Switch "shield" to "padlock" in the listing lines starting with the line with "Given: Click the blue verified badge icon" and going on through the end of the listing, and give those lines again with nothing else changed.

______________________________

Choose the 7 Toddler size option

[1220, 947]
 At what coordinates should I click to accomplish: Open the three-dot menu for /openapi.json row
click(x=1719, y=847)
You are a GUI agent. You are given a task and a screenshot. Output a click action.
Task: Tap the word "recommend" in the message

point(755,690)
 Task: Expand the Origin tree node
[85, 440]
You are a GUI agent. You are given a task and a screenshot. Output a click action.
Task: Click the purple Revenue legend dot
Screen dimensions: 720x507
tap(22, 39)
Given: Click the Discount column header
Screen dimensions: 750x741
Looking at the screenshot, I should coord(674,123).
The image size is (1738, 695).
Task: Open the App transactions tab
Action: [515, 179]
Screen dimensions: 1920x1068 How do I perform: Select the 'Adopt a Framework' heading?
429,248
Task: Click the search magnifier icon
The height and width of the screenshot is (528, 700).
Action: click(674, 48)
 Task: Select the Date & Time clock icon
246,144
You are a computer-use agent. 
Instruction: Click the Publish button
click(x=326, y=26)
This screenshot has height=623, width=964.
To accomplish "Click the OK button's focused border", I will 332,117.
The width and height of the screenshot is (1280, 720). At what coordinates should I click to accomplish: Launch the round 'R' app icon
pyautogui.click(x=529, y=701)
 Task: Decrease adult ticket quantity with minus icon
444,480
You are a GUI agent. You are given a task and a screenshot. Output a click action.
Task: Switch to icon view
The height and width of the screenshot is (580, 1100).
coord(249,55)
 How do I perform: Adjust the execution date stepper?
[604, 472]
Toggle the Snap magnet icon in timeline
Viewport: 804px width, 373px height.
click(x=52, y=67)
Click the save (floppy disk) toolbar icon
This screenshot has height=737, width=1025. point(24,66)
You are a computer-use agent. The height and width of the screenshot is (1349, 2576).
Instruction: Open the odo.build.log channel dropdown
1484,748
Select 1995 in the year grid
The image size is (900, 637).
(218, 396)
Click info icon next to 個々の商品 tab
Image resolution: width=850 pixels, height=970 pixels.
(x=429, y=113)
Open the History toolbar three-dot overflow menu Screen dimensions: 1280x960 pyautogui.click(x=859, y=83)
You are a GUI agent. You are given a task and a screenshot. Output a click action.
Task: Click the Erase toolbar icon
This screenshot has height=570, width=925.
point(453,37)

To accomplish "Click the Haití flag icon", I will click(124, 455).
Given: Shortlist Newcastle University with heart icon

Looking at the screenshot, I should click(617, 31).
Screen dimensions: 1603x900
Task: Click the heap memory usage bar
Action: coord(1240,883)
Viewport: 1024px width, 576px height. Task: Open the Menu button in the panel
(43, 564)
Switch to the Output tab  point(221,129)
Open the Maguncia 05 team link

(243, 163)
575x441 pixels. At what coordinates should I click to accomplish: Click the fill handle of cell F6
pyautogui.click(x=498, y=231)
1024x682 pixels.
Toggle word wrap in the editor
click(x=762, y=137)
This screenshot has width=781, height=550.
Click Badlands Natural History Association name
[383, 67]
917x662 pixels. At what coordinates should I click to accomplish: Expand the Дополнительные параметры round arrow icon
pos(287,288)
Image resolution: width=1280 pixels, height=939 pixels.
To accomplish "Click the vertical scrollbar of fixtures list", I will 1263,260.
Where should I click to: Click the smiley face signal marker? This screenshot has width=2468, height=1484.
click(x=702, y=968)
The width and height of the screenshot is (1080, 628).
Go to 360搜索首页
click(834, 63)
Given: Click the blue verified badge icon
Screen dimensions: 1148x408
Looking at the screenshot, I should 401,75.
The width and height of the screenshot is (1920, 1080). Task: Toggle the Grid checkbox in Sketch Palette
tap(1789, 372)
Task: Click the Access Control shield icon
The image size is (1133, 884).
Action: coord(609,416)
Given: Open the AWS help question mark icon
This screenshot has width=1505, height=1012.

______________________________

* Solution below:
Given: Click the blue verified badge icon
Screen dimensions: 1148x408
Looking at the screenshot, I should 401,75.
The width and height of the screenshot is (1920, 1080). Task: Toggle the Grid checkbox in Sketch Palette
tap(1789, 372)
Task: Click the Access Control padlock icon
The image size is (1133, 884).
Action: coord(609,416)
Given: Open the AWS help question mark icon
This screenshot has width=1505, height=1012.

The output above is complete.